One of many advantages to visiting a country with the help of locals is that they know where the more interesting and out of the way places are. Anyone can take a selfie in front of the most iconic example of architecture that a country has to offer, but this strikes me as a rather facile oversimplification of what it means to be in that country. I’m far more interested in the esoteric beauty, sights and experiences that a country hides a bit deeper beneath the surface.
Mrs. Beorn and I are quite fond a style of tile which the Portuguese adapted from North Africa, called Azulejo. Our visit to the Museu Nacional do Azulejos in Lisbon was a personal favorite. In an age of automation and disposable goods, seeing entire walls and buildings covered in painstakingly hand-painted tiles is awe inspiring. I am particularly fascinated by the intersections of cultures and Azulejos represent an intriguing hybrid between Arabic and Christian cultures and artistic styles.
We were able to make time on our trip for some geeky fun, and met up with another member of the community named Nuno for a night of board games and traditional Portuguese food. We learned to play a new, and devilishly challenging, cooperative game called Magic Maze. The premise of this game was quite amusing, as you are a band of fantasy adventurers trying to escape from a shopping mall. It’s interesting how even seemingly insignificant details can highlight the differences between two places and peoples.
Travel can’t help but make one a bit introspective about one’s own society. This game’s silly premise along with the general contrast of being in Portugal, caused me turn a critical eye to my native culture. In America, much of our society is deeply obsessed with physical possessions as an outward symbol of status and “happiness”. I’m a simple bear, looking to enjoy experiences, meet new people and broaden my perspective on life. My adventurous sense of freedom, and even stubborn assertion of individuality certainly fit with the culture that I was born into. However, I completely reject the notion that my success is defined by how many things I own.

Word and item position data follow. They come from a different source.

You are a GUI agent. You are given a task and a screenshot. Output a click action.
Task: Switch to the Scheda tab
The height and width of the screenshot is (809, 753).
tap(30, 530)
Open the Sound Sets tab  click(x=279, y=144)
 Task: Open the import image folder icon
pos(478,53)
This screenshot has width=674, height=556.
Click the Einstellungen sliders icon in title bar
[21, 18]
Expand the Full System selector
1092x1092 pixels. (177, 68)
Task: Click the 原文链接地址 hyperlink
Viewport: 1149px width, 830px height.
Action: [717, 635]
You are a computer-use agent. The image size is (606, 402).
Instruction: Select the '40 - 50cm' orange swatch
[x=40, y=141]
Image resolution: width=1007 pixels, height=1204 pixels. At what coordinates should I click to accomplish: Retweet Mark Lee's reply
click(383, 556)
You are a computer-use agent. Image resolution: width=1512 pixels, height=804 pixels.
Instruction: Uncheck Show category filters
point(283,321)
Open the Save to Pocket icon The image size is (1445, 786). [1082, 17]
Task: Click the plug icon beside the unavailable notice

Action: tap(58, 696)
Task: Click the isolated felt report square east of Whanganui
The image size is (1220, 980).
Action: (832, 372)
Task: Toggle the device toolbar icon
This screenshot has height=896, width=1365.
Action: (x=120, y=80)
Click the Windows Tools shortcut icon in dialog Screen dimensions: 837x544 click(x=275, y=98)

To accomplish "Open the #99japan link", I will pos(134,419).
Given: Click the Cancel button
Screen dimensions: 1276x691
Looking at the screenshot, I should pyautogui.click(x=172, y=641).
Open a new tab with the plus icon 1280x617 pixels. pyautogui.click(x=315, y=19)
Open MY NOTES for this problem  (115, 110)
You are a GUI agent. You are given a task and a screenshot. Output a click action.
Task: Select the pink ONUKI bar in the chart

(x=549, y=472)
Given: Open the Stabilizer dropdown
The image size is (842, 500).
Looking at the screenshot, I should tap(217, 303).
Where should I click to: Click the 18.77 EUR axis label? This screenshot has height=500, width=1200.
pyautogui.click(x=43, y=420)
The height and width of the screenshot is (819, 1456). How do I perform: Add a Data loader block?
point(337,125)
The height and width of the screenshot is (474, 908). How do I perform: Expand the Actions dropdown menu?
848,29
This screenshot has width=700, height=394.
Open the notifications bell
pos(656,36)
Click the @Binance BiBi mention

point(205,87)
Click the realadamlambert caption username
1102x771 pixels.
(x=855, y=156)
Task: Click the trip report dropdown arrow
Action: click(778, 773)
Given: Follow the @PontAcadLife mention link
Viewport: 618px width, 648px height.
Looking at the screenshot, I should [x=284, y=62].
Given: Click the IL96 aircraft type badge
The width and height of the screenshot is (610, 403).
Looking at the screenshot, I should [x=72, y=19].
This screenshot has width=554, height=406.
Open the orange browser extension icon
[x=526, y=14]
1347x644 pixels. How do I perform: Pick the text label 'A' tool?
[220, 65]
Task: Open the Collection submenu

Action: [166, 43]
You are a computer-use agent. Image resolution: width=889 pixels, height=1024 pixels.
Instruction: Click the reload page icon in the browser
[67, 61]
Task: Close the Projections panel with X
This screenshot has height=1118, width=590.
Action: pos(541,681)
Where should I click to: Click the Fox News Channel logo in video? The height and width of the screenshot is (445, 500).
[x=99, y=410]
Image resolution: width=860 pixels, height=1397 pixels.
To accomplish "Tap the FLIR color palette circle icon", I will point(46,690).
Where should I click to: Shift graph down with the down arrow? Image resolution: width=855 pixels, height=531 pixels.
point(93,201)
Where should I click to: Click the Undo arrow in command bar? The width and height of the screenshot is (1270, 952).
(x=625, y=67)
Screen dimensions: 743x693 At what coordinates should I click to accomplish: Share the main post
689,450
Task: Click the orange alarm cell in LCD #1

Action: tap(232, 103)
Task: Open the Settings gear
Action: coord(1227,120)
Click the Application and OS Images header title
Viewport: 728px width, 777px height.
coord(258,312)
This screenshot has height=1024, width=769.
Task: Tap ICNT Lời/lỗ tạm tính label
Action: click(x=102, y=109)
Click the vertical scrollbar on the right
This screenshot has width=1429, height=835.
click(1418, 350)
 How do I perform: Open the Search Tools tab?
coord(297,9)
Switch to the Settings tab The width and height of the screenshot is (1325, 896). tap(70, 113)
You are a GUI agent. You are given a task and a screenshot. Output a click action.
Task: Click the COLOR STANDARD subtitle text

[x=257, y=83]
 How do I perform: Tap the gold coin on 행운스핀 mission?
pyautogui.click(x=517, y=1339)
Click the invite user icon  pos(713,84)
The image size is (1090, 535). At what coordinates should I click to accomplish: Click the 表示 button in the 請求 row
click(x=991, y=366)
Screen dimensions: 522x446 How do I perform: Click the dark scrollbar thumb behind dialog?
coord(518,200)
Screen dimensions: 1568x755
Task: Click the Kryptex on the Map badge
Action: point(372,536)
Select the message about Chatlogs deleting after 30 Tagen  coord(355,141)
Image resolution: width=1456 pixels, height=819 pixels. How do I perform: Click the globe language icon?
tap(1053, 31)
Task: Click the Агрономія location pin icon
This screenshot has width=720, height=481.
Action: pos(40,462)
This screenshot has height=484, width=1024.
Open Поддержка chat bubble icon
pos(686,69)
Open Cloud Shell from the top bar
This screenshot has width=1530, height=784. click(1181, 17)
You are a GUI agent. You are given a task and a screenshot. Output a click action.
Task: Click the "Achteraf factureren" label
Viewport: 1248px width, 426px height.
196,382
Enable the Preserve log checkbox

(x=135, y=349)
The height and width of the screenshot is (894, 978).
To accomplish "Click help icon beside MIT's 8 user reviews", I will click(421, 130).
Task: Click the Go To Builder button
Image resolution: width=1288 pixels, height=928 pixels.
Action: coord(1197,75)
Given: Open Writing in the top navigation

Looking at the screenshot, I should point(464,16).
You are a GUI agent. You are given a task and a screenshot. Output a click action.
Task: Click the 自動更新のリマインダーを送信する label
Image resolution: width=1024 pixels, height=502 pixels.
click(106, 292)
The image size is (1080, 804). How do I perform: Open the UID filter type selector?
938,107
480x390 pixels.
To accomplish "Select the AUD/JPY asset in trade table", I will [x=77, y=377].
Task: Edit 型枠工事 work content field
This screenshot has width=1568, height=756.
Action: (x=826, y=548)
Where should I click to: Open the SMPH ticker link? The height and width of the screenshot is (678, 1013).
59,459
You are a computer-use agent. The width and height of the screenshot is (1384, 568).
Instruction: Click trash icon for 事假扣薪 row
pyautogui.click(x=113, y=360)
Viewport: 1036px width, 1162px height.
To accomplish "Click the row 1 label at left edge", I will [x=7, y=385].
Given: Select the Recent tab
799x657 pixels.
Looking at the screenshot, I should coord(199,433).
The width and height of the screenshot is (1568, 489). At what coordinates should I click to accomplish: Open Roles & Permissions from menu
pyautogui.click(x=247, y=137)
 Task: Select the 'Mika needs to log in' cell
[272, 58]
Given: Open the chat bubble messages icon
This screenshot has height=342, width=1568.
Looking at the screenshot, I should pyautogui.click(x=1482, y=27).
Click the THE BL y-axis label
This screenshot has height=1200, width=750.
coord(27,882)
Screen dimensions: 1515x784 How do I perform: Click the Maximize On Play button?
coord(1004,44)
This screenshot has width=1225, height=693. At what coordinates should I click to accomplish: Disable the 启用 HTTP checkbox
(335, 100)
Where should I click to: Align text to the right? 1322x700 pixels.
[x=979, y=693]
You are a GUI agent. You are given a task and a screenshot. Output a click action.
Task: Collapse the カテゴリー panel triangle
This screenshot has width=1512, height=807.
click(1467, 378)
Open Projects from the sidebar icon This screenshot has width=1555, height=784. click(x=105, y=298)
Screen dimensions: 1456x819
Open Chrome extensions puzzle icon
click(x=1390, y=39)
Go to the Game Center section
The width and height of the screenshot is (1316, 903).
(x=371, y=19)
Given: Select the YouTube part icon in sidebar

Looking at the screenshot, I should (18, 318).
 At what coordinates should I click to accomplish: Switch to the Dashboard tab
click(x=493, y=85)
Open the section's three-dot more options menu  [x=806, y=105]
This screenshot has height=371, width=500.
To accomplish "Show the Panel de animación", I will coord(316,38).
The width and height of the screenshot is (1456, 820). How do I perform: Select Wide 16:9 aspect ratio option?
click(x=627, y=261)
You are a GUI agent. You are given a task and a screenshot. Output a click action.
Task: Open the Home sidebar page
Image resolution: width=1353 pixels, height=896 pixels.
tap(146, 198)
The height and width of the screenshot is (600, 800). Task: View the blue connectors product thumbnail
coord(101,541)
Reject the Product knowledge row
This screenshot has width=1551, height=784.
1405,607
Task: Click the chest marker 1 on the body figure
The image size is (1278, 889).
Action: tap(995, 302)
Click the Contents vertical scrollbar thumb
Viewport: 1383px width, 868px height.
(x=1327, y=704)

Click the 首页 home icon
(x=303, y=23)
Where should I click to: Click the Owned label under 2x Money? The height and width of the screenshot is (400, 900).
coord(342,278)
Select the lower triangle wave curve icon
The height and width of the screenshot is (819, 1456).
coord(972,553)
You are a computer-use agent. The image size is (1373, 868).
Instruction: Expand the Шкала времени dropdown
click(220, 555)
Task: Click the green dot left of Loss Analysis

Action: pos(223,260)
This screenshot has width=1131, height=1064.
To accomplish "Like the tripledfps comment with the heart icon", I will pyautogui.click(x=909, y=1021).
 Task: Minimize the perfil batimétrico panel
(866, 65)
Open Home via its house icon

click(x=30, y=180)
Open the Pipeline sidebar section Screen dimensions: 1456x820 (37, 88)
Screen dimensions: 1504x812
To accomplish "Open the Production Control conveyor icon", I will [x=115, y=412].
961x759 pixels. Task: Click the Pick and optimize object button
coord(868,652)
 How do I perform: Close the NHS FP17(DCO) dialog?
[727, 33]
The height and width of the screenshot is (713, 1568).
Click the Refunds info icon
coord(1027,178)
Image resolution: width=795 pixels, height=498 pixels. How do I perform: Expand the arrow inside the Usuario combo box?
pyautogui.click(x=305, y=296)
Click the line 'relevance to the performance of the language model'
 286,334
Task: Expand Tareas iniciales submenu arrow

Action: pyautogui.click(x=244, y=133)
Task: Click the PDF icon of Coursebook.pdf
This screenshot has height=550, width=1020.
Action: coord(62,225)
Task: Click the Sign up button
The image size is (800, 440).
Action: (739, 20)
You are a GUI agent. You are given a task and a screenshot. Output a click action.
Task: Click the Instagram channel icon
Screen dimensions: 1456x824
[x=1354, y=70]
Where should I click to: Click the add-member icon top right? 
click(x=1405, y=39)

The more that I travel, I realize that I am part of a community that is unique. So many genuinely warm and caring people are part of the online world which has built itself around this game, and I am deeply appreciative to find joy in a beautiful and fragile thing. The internet has changed many aspects of our world, for the better and the worse. It seems to me far easier to tear something down through destructive acts, or even let it deteriorate through neglect, than it is to build it up through toil and diligence. I am grateful to all of the people who I’ve met through this game, and all of those who I will never meet but whose work benefits me every day. Being fortunate enough to experience the breadth of good in this community inspires me to never take it for granted.
For those might prefer more of the game-related content, and less of an old Bear’s ramblings, I haven’t forgotten you. Here is a thematic Ranger deck which I designed, in my great fuzzy head, while I wandered the fog-covered streets of Porto. Safe travels everyone!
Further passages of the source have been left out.